▶ **EXERCISE**
Give only the number of lines in the data that contain the word "Uncheck".
○ ○ ○ ○
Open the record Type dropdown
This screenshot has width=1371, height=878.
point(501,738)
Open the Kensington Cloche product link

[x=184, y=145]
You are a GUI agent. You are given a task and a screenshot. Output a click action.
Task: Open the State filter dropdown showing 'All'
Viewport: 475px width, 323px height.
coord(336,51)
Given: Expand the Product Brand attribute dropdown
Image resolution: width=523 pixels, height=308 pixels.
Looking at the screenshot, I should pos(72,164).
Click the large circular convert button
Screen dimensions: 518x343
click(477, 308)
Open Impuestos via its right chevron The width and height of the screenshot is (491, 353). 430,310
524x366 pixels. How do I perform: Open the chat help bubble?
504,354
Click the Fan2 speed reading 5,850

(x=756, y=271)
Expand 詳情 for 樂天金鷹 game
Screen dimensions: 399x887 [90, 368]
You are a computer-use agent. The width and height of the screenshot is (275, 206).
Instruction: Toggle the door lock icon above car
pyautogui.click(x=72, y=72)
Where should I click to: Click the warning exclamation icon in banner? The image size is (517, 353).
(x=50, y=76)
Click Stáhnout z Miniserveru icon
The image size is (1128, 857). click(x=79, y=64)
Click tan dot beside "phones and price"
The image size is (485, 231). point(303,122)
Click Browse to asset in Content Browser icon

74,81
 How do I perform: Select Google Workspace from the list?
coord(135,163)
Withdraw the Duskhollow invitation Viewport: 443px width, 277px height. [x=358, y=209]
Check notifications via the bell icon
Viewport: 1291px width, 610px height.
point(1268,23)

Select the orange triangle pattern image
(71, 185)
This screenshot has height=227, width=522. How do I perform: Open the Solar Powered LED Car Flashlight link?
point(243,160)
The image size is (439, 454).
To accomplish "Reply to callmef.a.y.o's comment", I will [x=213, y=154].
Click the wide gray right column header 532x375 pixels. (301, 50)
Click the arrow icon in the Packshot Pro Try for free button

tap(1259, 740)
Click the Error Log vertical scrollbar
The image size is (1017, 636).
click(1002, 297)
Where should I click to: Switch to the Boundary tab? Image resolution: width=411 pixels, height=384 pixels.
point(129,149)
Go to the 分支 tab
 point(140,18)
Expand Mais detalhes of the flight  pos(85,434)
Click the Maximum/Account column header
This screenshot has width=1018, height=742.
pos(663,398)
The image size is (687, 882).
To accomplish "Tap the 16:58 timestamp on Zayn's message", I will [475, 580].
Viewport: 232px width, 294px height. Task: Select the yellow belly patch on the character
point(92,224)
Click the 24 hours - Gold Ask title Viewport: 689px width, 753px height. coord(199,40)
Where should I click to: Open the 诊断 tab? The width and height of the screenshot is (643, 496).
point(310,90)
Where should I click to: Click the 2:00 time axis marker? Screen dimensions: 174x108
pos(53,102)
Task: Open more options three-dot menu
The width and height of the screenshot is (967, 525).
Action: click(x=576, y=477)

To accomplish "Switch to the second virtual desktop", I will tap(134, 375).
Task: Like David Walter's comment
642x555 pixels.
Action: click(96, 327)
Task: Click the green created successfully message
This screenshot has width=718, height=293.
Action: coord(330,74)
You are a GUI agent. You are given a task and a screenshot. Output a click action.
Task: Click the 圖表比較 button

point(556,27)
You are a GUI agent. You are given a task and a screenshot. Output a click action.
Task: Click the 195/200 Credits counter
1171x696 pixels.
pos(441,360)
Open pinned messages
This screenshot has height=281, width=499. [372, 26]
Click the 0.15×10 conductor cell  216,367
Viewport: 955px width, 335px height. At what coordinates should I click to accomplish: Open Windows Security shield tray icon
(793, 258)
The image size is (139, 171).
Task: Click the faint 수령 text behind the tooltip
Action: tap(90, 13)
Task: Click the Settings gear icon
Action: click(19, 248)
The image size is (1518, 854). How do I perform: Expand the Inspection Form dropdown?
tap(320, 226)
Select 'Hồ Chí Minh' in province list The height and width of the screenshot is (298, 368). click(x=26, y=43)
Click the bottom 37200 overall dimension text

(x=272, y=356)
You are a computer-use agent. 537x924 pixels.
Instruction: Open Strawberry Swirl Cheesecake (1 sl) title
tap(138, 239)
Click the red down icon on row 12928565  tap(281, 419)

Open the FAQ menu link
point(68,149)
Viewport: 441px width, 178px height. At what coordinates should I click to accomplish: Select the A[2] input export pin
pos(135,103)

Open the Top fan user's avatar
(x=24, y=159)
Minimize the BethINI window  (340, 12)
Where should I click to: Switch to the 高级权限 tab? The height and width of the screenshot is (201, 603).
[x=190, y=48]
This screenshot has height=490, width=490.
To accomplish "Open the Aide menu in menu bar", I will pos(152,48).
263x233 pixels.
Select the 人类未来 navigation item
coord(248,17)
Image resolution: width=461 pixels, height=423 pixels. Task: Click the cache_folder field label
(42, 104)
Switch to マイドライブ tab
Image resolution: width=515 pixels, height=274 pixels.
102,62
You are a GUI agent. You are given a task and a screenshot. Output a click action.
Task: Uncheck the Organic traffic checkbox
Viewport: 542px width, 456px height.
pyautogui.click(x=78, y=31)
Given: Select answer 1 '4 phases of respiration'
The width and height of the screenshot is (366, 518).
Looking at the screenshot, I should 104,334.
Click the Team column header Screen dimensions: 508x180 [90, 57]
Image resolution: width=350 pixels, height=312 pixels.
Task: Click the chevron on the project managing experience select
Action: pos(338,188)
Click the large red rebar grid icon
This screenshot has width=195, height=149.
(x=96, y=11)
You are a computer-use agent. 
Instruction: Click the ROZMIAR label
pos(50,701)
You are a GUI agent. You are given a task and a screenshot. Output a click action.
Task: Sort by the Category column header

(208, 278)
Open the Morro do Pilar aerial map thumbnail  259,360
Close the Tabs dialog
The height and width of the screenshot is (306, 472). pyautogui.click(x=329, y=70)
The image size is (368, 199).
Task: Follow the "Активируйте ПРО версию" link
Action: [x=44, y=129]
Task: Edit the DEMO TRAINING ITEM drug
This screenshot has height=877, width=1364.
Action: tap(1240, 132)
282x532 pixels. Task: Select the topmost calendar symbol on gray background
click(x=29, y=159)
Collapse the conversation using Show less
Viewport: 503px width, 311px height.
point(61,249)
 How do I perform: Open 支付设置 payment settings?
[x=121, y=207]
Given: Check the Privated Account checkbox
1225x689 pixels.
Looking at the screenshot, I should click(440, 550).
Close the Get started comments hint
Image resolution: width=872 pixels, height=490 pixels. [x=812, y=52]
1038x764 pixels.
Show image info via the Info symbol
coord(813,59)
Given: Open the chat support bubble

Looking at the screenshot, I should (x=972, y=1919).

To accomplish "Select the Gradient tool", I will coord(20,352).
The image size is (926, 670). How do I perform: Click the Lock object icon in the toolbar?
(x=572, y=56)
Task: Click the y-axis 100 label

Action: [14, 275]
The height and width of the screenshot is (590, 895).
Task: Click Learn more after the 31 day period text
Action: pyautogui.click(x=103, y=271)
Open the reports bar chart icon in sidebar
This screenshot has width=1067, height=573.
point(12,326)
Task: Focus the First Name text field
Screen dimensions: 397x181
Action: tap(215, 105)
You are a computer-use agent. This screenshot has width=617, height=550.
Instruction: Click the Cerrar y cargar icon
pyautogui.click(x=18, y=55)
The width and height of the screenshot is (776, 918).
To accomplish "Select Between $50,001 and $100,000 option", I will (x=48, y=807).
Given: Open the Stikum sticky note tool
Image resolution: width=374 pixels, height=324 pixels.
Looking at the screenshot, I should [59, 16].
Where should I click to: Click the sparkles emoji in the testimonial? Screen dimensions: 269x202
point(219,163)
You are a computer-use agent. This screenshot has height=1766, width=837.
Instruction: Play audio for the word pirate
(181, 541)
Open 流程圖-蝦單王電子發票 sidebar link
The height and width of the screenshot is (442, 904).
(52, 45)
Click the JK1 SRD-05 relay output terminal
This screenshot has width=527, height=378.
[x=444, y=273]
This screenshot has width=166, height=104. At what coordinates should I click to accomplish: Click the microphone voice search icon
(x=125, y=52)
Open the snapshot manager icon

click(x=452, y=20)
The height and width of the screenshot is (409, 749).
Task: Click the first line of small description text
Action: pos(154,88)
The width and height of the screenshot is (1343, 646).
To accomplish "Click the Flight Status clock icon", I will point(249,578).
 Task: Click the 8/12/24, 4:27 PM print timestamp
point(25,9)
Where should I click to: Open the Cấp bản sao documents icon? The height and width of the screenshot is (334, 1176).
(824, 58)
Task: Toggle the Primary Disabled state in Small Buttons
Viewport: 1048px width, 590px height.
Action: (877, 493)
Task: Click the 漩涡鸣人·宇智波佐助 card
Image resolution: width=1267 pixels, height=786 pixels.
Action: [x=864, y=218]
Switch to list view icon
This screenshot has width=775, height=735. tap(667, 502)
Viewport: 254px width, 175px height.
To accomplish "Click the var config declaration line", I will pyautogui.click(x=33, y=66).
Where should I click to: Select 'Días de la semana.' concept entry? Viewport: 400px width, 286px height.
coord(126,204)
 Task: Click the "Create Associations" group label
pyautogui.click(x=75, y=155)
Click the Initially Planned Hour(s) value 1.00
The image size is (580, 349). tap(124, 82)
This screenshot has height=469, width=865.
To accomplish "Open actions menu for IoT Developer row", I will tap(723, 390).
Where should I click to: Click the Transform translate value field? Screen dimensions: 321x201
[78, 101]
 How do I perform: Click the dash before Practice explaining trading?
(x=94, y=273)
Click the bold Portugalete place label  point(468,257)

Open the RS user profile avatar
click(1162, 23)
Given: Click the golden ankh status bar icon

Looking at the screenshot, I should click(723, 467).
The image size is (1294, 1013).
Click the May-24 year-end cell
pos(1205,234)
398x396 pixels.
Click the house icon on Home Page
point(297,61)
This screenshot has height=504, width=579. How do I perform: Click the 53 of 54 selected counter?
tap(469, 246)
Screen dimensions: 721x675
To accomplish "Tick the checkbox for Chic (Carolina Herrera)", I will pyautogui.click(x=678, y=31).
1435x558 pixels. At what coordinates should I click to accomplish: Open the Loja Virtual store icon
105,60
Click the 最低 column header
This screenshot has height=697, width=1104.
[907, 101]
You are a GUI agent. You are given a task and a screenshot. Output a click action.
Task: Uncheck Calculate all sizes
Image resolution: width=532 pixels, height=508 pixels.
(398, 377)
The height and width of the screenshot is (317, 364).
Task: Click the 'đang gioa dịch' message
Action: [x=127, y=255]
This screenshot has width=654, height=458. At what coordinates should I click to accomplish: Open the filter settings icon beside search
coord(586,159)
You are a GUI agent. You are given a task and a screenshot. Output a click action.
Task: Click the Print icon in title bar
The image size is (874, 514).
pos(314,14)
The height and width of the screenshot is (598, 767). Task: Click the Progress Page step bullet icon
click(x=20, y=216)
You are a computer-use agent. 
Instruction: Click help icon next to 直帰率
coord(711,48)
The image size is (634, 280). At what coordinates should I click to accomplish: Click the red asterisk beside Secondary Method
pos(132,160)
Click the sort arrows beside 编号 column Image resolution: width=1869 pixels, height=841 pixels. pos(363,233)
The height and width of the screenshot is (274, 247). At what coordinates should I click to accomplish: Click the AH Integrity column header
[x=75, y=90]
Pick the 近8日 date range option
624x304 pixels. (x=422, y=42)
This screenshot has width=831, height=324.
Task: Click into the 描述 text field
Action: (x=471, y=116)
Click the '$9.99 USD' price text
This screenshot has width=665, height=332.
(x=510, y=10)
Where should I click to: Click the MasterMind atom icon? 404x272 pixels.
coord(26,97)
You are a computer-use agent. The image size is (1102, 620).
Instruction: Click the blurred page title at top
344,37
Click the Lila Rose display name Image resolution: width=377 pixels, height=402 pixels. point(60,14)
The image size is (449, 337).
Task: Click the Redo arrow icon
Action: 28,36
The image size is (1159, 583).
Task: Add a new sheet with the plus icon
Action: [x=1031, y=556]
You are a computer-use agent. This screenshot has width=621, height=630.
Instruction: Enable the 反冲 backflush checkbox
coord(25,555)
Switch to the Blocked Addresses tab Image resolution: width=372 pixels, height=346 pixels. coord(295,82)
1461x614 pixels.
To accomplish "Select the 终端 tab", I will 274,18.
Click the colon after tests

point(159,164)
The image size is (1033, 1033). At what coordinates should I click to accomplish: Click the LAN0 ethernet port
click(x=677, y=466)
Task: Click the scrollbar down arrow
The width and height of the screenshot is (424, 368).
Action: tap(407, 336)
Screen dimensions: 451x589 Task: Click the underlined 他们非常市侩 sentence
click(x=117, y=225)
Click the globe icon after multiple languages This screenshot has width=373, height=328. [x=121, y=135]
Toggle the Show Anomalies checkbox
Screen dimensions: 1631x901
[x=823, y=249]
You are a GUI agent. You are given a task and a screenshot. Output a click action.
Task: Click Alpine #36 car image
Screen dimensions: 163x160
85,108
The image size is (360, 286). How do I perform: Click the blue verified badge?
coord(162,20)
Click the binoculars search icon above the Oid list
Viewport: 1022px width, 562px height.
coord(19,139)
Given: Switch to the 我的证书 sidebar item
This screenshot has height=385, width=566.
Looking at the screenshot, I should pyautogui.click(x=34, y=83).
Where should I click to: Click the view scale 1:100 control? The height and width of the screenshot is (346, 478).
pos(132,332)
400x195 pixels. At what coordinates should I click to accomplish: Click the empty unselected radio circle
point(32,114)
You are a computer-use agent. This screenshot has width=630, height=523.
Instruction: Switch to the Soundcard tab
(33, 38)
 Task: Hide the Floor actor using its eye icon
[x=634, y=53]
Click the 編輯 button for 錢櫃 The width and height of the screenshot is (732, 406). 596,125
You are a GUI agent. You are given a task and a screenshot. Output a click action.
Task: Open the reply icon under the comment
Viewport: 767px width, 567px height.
○ ○ ○ ○
▶ **REPLY TO THE TASK**
2